Hello all. I am an Australian citizen and am moving to Austria early 2019 to live together with my Austrian wife for min 1 year, max 3 years.

I currently work remotely for a Swedish company as a contractor/consultant. This is my only source of income. I am a sole trader in Australia, and currently pay income tax there.

This situation becomes more complicated when I move to Austria. I understand after living more than 6 months there I am required to pay income tax. I assume this still applies if I am being paid in to a bank account in Australia?

I am wondering if the best course of action would be for me to establish a company in Europe (perhaps in Malta) and invoice from there, and then pay myself a basic salary while I live in Austria. I would then pay tax on my salary in Austria, and my company would pay tax in Malta. Is this a reasonable/worthwhile approach?

Thanks for any advice.


----------



## Bevdeforges (Nov 16, 2007)

Have moved you over to the tax section, as this is the sort of cross border tax issue normally dealt with here.

OK, first of all, you are generally subject to personal income taxes in the country in which you are resident, and in any event, you are normally considered to be working in whatever country you are physically in while doing the work. It matters very little where the company is based, nor where you are paid.

As a resident of Austria, you'll also be expected to pay any social insurances in Austria, too. So, if you continue to work remotely for the Swedish company, you'll probably do best to set up a small business in Austria to handle your billings and pay your taxes (payroll taxes). Unless your Swedish "employer" has an office or other presence in Austria and could pay you through a regular Austrian payroll where they would pay in the employer portion of the social insurances.
Cheers,
Bev


----------



## Nononymous (Jul 12, 2011)

If the OP is working as a consultant, I'm not sure it matters where the company is set up, he will be responsible for all his social/health insurance charges in Austria based on the salary he pays himself. He's not on the Swedish company's payroll, he's just invoicing them, presumably.

While it's not the most ethical thing for me to recommend, I'd say that if you're only going for one year, and will have a residence permit thanks to your wife being Austrian, I would not bother with any of this. Continue billing through your Australian company, continue paying Australian taxes. Balance the risk of being caught - very low as you are not in the local employment market, just working remotely from home - against the red tape involved in setting up a company and paying taxes in Austria (a process likely to continue long after your departure if you only stay a year, depending on when returns are filed). 

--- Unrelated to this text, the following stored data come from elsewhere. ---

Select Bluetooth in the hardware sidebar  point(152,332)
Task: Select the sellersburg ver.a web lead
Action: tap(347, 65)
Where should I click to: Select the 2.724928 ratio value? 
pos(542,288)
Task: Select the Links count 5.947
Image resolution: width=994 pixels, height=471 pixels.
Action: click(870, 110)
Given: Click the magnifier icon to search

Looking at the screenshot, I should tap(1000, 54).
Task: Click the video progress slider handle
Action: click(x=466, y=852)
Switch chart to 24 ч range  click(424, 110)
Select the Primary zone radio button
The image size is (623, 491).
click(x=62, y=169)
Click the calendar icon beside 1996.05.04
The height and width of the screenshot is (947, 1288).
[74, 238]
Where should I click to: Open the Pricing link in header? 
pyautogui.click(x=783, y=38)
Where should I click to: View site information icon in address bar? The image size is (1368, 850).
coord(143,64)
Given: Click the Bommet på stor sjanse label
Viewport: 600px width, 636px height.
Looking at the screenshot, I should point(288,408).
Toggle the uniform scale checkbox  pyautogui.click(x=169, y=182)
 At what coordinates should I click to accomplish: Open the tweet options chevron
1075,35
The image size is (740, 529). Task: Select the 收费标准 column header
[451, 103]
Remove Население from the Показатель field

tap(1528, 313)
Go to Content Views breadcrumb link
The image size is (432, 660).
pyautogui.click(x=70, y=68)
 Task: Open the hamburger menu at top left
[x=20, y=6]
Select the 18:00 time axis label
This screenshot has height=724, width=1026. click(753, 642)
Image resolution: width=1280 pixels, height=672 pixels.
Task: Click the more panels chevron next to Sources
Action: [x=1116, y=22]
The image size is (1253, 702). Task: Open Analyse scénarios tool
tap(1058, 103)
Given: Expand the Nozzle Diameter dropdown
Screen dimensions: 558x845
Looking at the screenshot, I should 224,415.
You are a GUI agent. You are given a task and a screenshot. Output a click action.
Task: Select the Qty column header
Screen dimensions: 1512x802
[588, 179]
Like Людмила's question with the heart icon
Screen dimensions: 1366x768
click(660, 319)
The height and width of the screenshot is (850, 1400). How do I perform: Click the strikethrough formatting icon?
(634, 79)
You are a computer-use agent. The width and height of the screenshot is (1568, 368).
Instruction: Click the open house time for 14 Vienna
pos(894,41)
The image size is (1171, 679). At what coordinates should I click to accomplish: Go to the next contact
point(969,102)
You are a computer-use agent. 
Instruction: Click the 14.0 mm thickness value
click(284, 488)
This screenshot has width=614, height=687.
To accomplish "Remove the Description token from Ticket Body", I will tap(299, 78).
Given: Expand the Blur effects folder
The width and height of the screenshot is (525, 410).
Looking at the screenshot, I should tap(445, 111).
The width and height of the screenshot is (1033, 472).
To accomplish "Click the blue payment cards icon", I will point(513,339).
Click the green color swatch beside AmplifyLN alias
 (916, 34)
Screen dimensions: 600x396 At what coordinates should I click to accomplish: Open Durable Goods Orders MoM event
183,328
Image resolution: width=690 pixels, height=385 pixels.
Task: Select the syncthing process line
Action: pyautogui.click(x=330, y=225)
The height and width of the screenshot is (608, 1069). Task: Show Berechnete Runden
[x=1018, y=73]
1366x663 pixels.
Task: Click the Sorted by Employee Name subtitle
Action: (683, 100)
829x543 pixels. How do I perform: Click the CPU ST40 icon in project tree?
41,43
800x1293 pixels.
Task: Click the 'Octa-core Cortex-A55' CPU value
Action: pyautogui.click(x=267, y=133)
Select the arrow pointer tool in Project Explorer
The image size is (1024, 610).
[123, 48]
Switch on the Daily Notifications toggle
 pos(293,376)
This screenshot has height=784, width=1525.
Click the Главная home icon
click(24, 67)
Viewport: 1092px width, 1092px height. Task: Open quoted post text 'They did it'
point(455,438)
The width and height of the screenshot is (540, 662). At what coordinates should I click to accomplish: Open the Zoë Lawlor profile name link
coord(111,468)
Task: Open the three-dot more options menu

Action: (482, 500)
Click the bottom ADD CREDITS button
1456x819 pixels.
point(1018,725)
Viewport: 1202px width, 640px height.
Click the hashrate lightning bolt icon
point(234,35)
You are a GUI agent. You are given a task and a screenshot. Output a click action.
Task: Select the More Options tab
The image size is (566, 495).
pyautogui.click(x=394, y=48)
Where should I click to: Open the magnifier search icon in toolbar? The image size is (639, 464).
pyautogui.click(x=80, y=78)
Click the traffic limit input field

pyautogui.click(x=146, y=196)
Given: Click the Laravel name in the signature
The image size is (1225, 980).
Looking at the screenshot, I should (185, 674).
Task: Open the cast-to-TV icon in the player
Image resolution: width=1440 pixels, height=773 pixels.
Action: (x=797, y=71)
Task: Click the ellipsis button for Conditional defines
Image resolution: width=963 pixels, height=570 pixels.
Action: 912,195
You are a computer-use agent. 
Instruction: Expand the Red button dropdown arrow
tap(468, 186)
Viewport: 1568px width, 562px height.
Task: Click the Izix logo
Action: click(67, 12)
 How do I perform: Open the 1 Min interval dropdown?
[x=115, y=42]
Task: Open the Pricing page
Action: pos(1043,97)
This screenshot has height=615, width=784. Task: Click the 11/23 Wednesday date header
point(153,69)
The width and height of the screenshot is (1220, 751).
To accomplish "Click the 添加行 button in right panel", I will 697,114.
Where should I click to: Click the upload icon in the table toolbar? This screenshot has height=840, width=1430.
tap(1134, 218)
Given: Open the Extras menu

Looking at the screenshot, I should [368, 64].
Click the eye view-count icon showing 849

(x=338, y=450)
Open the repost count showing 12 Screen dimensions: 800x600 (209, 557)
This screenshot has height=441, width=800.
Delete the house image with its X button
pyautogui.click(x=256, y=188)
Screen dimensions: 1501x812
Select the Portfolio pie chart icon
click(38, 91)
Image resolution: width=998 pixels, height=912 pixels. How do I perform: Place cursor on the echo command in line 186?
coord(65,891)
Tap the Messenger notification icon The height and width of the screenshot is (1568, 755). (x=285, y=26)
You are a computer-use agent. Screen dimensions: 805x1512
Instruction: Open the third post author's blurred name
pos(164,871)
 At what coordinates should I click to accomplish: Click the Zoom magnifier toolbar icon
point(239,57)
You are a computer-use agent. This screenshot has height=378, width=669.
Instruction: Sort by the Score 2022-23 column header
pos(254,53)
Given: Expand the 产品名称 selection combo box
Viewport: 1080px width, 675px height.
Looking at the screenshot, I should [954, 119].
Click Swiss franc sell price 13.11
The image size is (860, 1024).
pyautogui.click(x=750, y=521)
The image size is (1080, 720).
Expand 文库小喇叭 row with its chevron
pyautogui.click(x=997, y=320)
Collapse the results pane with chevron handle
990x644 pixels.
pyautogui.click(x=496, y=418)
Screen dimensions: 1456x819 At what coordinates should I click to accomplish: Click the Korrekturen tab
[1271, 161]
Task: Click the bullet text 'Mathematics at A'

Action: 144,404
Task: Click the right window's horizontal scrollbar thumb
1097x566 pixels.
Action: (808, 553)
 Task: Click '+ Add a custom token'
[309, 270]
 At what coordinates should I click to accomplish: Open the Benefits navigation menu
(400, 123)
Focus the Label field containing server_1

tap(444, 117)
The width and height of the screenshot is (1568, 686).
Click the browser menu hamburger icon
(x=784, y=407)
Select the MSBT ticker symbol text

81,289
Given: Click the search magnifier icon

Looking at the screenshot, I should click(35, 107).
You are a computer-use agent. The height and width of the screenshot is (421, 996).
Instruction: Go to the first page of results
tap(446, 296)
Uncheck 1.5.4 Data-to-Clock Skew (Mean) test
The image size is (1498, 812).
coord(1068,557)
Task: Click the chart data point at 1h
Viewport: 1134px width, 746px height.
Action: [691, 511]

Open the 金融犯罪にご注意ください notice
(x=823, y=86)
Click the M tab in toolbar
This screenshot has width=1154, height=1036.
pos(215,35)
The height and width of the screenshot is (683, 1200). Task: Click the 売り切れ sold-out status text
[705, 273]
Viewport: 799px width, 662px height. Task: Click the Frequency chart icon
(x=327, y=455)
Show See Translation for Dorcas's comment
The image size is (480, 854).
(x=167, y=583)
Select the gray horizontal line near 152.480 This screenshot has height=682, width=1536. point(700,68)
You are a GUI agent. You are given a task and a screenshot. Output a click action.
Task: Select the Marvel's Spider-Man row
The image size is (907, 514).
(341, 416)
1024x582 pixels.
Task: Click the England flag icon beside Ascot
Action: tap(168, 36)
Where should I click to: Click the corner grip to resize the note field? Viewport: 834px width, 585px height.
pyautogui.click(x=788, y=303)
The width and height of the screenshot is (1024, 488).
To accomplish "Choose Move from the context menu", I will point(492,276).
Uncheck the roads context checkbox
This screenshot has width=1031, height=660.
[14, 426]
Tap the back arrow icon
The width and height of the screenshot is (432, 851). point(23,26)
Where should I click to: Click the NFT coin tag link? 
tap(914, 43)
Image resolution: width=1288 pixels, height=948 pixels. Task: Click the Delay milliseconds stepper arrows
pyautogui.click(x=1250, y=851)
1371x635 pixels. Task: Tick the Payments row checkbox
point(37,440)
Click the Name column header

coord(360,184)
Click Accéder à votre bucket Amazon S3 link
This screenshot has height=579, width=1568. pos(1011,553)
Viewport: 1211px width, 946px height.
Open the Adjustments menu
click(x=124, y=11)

If you can get health insurance via your wife, for one year I would absolutely consider staying completely out of the Austrian tax system. You're still spending money in the local economy and paying VAT, it's not completely cheating. But if staying for three years it might be risky trying to keep everything under the table.

You would also need to sort out the Australian tax angle to avoid double taxation, either some sort of non-residency declaration or crediting back tax paid to Austria.


----------